DeepSeek-R1-Distill-Qwen-7B
Property | Value |
---|---|
Base Model | Qwen2.5-Math-7B |
License | MIT License |
Context Length | 32,768 tokens |
Paper | arXiv:2501.12948 |
What is DeepSeek-R1-Distill-Qwen-7B?
DeepSeek-R1-Distill-Qwen-7B is a distilled version of the larger DeepSeek-R1 model, specifically designed to maintain strong reasoning capabilities while being more accessible with only 7B parameters. It's built upon the Qwen2.5-Math-7B architecture and has been fine-tuned using carefully curated samples from DeepSeek-R1.
Implementation Details
The model leverages advanced distillation techniques to transfer reasoning patterns from the larger 671B parameter DeepSeek-R1 model. It achieves impressive performance metrics, including 55.5% pass@1 on AIME 2024 and 92.8% on MATH-500 benchmarks.

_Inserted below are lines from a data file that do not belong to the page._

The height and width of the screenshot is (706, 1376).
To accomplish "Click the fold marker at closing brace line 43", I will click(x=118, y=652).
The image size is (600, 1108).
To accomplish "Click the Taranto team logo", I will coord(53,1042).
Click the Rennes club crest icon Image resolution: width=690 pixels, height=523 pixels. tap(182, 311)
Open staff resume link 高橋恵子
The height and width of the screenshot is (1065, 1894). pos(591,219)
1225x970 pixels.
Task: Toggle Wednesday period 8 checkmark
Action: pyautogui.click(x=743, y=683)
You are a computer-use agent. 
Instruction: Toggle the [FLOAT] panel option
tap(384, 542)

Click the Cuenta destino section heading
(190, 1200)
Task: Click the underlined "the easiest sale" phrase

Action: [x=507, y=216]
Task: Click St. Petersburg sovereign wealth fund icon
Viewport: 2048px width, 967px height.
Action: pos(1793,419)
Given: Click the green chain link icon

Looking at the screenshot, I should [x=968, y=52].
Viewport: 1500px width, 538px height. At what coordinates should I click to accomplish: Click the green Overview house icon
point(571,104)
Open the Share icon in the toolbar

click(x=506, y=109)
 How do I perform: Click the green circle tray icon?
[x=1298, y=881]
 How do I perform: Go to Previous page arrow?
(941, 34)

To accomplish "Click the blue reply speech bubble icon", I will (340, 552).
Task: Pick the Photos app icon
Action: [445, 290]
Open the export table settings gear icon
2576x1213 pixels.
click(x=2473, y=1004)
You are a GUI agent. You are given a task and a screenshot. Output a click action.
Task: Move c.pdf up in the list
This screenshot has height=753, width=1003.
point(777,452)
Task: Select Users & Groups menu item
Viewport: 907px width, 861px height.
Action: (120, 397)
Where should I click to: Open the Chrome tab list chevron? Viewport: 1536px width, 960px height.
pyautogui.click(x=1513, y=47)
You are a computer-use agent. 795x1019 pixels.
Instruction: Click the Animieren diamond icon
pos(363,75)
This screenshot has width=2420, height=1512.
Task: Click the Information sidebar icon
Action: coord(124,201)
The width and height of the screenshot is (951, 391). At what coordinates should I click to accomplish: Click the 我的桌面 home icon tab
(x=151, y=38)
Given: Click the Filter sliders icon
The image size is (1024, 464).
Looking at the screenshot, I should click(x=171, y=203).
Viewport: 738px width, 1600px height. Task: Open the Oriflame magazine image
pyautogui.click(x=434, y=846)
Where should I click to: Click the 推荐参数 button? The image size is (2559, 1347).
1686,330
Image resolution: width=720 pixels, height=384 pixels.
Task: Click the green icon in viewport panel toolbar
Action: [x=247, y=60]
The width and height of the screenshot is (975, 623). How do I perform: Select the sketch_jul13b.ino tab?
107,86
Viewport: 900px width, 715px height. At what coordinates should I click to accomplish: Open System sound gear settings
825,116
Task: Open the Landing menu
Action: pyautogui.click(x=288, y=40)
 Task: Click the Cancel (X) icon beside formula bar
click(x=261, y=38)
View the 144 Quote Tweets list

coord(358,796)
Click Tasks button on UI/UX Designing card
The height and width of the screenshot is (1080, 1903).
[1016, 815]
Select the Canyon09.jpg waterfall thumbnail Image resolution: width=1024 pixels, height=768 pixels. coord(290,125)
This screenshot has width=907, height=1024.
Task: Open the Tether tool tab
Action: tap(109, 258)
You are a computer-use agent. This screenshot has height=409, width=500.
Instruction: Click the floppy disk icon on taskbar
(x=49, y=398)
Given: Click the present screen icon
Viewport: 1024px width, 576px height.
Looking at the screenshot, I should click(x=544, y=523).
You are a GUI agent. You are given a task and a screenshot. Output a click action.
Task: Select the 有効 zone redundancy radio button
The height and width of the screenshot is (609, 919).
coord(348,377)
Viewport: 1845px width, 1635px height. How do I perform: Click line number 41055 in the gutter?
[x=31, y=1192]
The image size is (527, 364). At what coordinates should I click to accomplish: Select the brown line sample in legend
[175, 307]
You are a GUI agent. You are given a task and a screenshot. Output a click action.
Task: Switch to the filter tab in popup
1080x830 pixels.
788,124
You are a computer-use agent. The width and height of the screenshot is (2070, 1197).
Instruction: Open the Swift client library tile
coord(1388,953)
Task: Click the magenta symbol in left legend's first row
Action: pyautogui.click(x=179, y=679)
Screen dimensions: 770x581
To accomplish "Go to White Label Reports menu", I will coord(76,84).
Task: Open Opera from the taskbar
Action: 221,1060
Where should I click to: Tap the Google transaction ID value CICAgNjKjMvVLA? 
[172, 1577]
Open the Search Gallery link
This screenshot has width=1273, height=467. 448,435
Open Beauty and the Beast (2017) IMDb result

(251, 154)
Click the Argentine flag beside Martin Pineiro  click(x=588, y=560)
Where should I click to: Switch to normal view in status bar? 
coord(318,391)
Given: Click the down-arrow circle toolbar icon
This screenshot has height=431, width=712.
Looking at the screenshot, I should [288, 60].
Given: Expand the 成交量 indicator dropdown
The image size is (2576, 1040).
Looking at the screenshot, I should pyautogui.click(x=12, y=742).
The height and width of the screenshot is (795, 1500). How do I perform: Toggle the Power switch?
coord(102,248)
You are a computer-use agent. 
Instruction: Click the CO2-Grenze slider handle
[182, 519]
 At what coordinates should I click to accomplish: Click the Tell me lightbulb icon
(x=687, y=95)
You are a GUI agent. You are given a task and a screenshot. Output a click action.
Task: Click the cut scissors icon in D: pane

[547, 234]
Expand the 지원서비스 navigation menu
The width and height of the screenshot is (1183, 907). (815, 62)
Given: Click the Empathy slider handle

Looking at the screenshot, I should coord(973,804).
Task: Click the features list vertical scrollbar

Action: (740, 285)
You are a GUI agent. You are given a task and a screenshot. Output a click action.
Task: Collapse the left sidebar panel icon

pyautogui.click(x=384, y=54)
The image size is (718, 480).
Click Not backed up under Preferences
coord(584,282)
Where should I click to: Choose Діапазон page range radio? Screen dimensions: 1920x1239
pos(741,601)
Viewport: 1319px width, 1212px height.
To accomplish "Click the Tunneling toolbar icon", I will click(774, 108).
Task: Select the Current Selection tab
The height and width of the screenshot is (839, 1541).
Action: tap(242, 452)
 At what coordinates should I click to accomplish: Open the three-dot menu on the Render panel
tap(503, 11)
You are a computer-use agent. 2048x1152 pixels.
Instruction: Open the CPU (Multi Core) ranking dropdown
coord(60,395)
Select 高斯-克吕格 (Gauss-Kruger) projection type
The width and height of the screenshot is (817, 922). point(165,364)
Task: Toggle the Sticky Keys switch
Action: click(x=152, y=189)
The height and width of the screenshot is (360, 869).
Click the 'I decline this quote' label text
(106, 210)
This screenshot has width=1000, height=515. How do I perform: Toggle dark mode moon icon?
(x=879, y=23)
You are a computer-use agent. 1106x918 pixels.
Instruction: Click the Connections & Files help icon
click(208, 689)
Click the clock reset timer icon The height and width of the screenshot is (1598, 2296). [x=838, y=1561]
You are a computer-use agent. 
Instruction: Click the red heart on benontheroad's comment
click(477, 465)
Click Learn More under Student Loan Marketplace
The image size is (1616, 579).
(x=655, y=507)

- Optimized for mathematical reasoning and coding tasks
- Supports up to 32,768 token context length
- Compatible with vLLM and SGLang deployment
- Recommended temperature setting of 0.6
Core Capabilities
- Strong performance in mathematical problem-solving
- Advanced reasoning abilities inherited from DeepSeek-R1
- Efficient coding task completion
- Step-by-step reasoning capabilities
Frequently Asked Questions
Q: What makes this model unique?
This model uniquely combines the efficiency of a 7B parameter architecture with sophisticated reasoning capabilities distilled from a much larger model (671B parameters), making it particularly effective for mathematical and coding tasks while remaining computationally accessible.
Q: What are the recommended use cases?
The model excels in mathematical problem-solving, coding tasks, and situations requiring step-by-step reasoning. It's particularly suitable for applications requiring both computational efficiency and strong reasoning capabilities.